Up to a million Haitians, and descendants of Haitians, are being affected by a new law about citizenship in the Dominican Republic. Many could face deportation, despite being born in the country.
The initial shock of the 2010 earthquake has passed, but Haiti continues its struggle to overcome both man-made and natural disasters. Amidst the rubble, a devastated infrastructure and untold suffering, there is also an unprecedented opportunity to build Haiti back better.
Haiti: After the Quake is a showcase of reporting projects produced by the Pulitzer Center in 2010. Through video, photography, interviews, articles, and even poetry, these projects explore the critical issues affecting Haiti's future: development, poverty, displacement, HIV/AIDS, educational reform, and the role of international aid.
Kwame Dawes, Lisa Armstrong and photographer Andre Lambertson made a total of 10 trips to Haiti during 2010. Their projects, “Resilience in a Ravaged Nation” and “After the Quake: HIV/AIDS in Haiti” document violence against vulnerable women in tent camps, the challenges faced by senior doctors at health organizations as well as portraits of individual Haitians simply fighting to survive.

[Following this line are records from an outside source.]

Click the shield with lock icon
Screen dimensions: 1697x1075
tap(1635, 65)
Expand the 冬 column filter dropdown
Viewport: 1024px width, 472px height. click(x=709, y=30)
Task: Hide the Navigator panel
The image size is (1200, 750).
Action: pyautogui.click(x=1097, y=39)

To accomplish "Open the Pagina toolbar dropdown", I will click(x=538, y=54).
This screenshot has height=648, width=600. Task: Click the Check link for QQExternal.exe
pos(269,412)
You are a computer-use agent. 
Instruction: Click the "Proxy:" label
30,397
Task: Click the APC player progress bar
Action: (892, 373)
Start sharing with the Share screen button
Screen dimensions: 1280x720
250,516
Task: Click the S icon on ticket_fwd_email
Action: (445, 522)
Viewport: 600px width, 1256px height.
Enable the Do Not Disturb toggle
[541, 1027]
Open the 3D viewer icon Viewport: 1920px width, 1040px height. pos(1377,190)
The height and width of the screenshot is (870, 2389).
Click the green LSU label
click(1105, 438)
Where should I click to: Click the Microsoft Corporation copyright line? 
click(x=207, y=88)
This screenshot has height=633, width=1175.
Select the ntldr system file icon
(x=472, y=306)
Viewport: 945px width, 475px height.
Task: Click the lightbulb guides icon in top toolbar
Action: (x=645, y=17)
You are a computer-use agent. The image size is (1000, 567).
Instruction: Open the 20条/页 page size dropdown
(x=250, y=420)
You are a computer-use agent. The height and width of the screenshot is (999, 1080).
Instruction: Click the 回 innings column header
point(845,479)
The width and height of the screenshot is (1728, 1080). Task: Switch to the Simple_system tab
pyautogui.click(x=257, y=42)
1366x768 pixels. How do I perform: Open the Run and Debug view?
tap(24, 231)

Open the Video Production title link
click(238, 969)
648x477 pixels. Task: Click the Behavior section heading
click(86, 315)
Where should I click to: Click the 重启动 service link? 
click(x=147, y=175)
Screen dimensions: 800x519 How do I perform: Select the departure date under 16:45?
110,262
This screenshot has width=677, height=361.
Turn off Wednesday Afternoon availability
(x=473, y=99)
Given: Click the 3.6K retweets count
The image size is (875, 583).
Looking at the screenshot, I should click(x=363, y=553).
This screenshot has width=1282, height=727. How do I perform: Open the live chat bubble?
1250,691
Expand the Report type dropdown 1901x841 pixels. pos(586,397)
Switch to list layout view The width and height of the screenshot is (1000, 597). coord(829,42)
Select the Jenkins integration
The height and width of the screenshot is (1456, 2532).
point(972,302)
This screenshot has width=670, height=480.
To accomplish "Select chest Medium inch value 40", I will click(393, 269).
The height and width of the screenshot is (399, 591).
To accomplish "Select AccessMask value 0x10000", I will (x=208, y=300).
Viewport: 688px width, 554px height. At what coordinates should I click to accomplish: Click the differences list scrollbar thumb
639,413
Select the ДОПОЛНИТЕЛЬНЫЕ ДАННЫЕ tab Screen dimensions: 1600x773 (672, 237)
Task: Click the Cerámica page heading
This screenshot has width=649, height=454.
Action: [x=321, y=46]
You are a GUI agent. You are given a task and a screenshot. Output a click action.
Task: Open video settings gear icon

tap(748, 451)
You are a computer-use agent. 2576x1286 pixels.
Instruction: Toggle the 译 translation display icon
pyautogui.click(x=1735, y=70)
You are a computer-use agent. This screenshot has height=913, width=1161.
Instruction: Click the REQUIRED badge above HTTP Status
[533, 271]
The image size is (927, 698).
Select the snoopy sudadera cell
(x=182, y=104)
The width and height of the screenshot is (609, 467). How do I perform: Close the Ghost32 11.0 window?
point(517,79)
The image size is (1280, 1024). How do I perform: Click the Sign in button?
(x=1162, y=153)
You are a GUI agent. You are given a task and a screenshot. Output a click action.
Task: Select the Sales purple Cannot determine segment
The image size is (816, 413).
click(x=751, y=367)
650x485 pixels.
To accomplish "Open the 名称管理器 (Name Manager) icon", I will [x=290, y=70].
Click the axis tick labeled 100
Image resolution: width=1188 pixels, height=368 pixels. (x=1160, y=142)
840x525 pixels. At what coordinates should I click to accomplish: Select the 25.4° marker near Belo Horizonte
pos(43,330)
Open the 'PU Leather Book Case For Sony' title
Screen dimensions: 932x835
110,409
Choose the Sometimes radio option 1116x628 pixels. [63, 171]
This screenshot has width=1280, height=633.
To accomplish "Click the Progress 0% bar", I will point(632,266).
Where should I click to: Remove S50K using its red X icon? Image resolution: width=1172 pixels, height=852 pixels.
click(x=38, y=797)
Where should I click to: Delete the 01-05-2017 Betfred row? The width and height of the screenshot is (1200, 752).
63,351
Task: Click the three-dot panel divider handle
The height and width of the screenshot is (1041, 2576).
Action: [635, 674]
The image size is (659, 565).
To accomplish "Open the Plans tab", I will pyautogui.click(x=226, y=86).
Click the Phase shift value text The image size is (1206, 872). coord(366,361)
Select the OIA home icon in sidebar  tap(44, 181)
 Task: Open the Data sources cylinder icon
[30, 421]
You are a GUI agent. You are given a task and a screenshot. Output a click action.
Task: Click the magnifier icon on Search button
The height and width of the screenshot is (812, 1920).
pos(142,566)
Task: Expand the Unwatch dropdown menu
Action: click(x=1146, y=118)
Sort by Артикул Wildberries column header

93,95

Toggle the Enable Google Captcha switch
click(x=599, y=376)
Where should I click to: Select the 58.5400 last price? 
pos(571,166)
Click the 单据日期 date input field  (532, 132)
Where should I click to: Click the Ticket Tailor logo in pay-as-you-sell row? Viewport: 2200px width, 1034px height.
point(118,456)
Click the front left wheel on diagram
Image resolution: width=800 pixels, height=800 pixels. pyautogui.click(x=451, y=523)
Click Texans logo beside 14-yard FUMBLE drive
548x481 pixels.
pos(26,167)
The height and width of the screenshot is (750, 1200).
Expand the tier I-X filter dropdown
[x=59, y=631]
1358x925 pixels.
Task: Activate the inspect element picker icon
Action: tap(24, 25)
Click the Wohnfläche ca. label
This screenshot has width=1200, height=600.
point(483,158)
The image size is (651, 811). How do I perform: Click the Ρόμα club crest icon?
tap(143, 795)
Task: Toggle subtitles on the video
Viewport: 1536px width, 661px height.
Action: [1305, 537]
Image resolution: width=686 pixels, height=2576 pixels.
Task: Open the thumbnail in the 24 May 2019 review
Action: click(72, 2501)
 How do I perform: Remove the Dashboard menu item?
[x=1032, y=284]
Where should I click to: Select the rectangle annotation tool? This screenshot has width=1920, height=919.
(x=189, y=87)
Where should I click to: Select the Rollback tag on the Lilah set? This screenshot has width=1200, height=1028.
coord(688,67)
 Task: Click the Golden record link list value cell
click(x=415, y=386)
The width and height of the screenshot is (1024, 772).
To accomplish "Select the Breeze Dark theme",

In “Life on the Margins,” Stephen Sapienza and Stephanie Hanes document the growing marginalization of individuals of Haitian descent living in the Dominican Republic.
Paul Franz explores the challenges-and importance of-of education in post-quake Haiti in Rebuilding Haiti's Education System from the Ground Up.
Haiti's Reconstruction: Building Back Better features reports from William Wheeler and Justin Thomas Ostensen on why the international reconstruction efforts fall short, how those failures contributed to the outbreak of cholera, and what it will take to "build back better."